Twitter used to use sequential IDs but no longer do. Public-facing sequential IDs have the drawback of making usage of your platform easy to estimate. They are also hard to generate in a distributed fashion while preserving order.

From the link above we find that the new Twitter IDs (used for more than just tweets—for example, lists) are composed of three parts: a timestamp, a machine ID, and a sequence number, arranged like so:

TIMESTAMP MACHINE ID SEQUENCE NUM
41 BITS   10 BITS    12 BITS
000...000 0000000000 000000000000 

These are then just stuck together and interpreted as a decimal number and look something like 1320553050730340354.

Brute-forcing the whole thing is not going to work here as there are so many possibilities, but thankfully the largest section is the timestamp, which should be easy enough to guess correctly. This will likely just involve finding the delay between my program guessing an ID and Twitter assigning an ID to the generated tweet. There will always be fluctuations here as we're dealing in milliseconds and both my computer and all of Twitter's system will be under varying loads. However, it should be somewhat consistent, at least within a given timeframe. Hopefully then we can just figure the other two out as they are much smaller—having only 1024 and 4096 possibilities, compared to the timestamp's over 2 trillion (that's a lot of milliseconds).

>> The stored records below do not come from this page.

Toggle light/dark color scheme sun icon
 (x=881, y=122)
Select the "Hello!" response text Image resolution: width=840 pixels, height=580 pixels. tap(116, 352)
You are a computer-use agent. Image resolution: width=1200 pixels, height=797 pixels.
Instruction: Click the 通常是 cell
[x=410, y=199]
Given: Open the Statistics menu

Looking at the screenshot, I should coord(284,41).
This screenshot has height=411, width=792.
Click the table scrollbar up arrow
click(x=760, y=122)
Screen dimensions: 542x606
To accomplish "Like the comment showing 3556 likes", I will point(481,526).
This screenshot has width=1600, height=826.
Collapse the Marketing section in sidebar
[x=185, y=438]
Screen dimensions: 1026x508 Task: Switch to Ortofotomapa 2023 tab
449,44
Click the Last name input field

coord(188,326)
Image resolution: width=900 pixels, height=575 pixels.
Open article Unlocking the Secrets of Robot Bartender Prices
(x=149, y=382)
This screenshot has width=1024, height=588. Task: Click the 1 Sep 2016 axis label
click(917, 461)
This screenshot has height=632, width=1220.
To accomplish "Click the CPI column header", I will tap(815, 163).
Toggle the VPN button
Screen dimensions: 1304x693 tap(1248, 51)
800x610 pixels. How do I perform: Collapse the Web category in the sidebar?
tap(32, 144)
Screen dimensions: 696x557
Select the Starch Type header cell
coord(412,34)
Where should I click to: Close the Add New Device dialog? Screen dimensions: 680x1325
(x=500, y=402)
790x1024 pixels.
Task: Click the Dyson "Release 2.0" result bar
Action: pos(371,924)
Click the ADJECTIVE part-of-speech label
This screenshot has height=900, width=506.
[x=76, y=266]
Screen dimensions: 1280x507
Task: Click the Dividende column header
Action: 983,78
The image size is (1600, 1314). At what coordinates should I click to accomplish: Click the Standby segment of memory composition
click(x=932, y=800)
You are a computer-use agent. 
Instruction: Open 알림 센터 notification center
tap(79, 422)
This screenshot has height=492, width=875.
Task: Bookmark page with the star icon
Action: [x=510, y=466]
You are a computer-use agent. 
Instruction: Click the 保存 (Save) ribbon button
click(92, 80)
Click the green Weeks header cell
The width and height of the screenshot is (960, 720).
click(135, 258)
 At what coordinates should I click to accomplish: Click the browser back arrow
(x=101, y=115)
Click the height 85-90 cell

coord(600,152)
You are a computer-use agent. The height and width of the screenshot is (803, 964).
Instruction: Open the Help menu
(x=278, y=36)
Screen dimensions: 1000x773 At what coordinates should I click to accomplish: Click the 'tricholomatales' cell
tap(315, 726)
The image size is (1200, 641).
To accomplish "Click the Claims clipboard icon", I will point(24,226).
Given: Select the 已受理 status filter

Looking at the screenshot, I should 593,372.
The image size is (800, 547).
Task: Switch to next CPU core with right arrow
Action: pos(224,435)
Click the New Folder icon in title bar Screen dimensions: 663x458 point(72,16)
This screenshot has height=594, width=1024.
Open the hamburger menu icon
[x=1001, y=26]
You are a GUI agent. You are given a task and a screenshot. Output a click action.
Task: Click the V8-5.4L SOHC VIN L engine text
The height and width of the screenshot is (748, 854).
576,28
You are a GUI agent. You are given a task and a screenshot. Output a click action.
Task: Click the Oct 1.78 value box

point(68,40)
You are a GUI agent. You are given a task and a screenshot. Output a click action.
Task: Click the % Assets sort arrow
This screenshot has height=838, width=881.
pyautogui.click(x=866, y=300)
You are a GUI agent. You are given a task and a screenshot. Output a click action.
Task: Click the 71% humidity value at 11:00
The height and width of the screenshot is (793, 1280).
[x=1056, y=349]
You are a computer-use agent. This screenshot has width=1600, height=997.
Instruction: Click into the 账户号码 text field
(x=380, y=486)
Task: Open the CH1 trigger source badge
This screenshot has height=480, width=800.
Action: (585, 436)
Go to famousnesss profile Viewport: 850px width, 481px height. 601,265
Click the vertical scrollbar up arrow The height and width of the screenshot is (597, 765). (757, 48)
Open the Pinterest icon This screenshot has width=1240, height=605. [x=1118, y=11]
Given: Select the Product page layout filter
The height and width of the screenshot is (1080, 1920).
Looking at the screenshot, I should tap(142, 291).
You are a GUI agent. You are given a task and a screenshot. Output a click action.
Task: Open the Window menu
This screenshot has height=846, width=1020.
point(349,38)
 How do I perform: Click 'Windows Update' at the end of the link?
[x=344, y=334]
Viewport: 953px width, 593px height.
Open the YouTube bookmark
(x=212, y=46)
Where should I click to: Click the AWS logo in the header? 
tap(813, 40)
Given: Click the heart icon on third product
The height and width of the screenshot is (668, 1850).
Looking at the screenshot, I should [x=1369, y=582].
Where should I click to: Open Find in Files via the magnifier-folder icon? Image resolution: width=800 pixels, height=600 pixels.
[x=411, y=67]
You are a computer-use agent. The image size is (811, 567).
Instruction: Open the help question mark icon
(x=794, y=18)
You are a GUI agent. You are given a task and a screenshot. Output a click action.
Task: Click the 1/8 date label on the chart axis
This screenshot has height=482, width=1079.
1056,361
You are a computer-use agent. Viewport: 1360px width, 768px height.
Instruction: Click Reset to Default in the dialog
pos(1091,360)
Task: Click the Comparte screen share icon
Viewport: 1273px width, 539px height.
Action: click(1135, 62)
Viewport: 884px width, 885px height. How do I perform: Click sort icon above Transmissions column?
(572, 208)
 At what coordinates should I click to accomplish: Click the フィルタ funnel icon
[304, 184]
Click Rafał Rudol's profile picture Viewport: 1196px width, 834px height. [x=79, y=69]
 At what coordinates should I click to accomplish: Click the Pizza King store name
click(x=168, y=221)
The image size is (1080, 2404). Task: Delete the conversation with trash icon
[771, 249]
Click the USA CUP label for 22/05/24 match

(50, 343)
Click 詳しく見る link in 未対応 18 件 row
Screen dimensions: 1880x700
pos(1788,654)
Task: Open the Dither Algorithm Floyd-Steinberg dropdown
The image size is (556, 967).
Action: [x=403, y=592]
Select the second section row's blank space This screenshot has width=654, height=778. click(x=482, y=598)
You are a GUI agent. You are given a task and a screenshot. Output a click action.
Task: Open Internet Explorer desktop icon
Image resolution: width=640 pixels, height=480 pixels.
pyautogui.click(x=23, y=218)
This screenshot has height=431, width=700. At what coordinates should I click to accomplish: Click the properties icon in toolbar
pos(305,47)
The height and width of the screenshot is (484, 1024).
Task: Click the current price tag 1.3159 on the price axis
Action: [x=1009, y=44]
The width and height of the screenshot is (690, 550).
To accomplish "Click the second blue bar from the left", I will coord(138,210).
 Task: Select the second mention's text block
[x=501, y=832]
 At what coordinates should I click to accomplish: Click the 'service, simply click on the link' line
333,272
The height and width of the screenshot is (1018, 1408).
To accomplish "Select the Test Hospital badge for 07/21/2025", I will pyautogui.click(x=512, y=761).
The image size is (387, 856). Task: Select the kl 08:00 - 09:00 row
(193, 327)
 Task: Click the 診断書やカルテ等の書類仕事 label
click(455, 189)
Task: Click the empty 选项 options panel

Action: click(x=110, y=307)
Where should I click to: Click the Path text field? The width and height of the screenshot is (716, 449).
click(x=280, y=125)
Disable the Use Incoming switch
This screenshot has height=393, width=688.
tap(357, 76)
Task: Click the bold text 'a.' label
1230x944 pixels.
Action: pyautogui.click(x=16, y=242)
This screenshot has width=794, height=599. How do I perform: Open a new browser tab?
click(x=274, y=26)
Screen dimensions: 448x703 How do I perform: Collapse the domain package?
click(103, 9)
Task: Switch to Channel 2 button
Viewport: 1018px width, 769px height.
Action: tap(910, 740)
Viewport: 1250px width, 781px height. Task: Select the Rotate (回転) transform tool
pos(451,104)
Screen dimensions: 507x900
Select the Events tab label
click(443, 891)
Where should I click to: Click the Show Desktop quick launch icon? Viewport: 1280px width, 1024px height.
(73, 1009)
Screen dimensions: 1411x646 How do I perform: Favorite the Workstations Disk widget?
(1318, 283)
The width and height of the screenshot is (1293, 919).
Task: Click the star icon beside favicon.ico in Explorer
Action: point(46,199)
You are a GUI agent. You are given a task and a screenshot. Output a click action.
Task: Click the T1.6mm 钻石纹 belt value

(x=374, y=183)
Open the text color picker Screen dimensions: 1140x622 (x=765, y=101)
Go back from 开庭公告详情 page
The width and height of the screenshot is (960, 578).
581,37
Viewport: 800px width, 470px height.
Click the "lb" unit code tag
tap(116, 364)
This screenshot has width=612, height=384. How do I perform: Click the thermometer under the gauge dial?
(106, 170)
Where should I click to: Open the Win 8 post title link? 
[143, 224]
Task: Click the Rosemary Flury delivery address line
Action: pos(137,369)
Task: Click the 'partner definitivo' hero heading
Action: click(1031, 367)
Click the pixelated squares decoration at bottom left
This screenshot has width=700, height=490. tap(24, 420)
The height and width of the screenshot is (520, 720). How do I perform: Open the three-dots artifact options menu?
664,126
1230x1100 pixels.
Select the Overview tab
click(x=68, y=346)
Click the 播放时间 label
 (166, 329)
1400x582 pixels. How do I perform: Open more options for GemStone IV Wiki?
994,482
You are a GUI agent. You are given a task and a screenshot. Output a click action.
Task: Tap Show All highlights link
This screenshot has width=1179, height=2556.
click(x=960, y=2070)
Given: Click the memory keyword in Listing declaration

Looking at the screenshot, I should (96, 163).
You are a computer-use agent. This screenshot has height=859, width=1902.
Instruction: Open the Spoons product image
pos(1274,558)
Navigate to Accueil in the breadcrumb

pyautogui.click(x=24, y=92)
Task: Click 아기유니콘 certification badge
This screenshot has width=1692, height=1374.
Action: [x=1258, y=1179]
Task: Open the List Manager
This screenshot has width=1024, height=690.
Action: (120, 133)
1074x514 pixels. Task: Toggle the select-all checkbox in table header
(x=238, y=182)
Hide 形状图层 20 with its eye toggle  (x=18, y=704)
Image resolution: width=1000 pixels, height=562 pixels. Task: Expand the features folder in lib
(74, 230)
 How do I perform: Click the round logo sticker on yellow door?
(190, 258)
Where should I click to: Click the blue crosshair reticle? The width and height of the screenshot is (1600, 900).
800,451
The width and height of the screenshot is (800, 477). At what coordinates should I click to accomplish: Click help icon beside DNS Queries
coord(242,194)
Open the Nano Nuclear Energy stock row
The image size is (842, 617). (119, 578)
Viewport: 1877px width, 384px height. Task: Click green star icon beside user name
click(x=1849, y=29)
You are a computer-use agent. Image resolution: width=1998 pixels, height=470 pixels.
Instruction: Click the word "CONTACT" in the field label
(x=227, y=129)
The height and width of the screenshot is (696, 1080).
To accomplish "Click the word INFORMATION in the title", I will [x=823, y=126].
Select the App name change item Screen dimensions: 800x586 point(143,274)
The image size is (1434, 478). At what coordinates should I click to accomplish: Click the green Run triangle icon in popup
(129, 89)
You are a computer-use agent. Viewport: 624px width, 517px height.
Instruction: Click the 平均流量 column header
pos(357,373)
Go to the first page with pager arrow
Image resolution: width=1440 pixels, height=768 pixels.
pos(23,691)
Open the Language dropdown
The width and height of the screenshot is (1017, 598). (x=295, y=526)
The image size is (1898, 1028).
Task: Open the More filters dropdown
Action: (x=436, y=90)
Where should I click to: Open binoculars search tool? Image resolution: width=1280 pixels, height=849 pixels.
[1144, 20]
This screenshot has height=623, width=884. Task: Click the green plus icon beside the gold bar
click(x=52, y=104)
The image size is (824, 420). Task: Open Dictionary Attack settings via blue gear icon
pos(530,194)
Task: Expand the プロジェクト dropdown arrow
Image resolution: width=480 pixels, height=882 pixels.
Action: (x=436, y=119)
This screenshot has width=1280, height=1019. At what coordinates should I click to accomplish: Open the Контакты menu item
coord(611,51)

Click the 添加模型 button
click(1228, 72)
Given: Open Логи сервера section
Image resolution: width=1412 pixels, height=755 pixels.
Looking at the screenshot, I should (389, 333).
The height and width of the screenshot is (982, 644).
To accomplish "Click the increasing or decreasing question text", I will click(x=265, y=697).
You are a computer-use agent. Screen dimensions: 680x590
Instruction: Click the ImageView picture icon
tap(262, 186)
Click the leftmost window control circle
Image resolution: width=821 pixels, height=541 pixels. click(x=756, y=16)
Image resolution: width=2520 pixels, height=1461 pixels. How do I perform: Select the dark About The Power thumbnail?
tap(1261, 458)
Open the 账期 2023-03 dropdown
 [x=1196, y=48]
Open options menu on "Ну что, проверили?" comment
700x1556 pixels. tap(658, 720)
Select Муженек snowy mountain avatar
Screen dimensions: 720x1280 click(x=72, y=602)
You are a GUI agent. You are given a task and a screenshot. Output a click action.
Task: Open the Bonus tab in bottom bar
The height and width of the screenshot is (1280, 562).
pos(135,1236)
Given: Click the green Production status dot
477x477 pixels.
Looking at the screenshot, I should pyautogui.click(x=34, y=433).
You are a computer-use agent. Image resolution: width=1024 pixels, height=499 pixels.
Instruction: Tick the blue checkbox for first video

I knew I'd likely have to do some spamming as I was not going to get it right on the first go, so I created a new account to spare my few but wonderful followers.

Why the name?

From Wikipedia:
A quine is a computer program which takes no input and produces a copy of its own source code as its only output.

So it's only natural that a quinetweet would print its own URL, and thus hopefully quote tweet or retweet itself. And naturally I set the profile photo to one of Quine himself, and the banner to a relevant Escher lithograph.

Tweeting with the API

I signed the new profile up for a developer account to start tweeting programatically using Twitter's API. And began with their examples using twurl.

The first step is authorization with my shiny new API keys:

twurl authorize --consumer-key CONSUMER_KEY \
                --consumer-secret CONSUMER_SECRET

And now we can get straight into tweeting:

twurl -d 'status=Test tweet using the POST statuses/update endpoint' /1.1/statuses/update.json

Resulting in our beautiful first tweet:

Test tweet using the POST statuses/update endpoint

— quinetweet (@quinetweet) September 23, 2020

In the returned response there is quite a lot of information, but we only really care about the ID, in this case 1308911113229209601 which thankfully matches up with what shows up on Twitter's website—they're not lying!

Okay, so now let's quote tweet the previous tweet:

twurl -d 'status=https://twitter.com/quinetweet/status/1308911113229209601' /1.1/statuses/update.json

Beautiful! I can almost taste the recursion already.

https://t.co/FXps7y4yMw

— quinetweet (@quinetweet) September 23, 2020

Now to investigate the behaviour of the various components of the ID, let's do two tweets in quick succession, using a simple Bash loop:

for i in {1..2}; do twurl -d 'status=Quick succession test' /1.1/statuses/update.json; done

To which we're met with a warning from Twitter about the second attempt being a duplicate—so apparently Twitter do have some protection against unoriginality.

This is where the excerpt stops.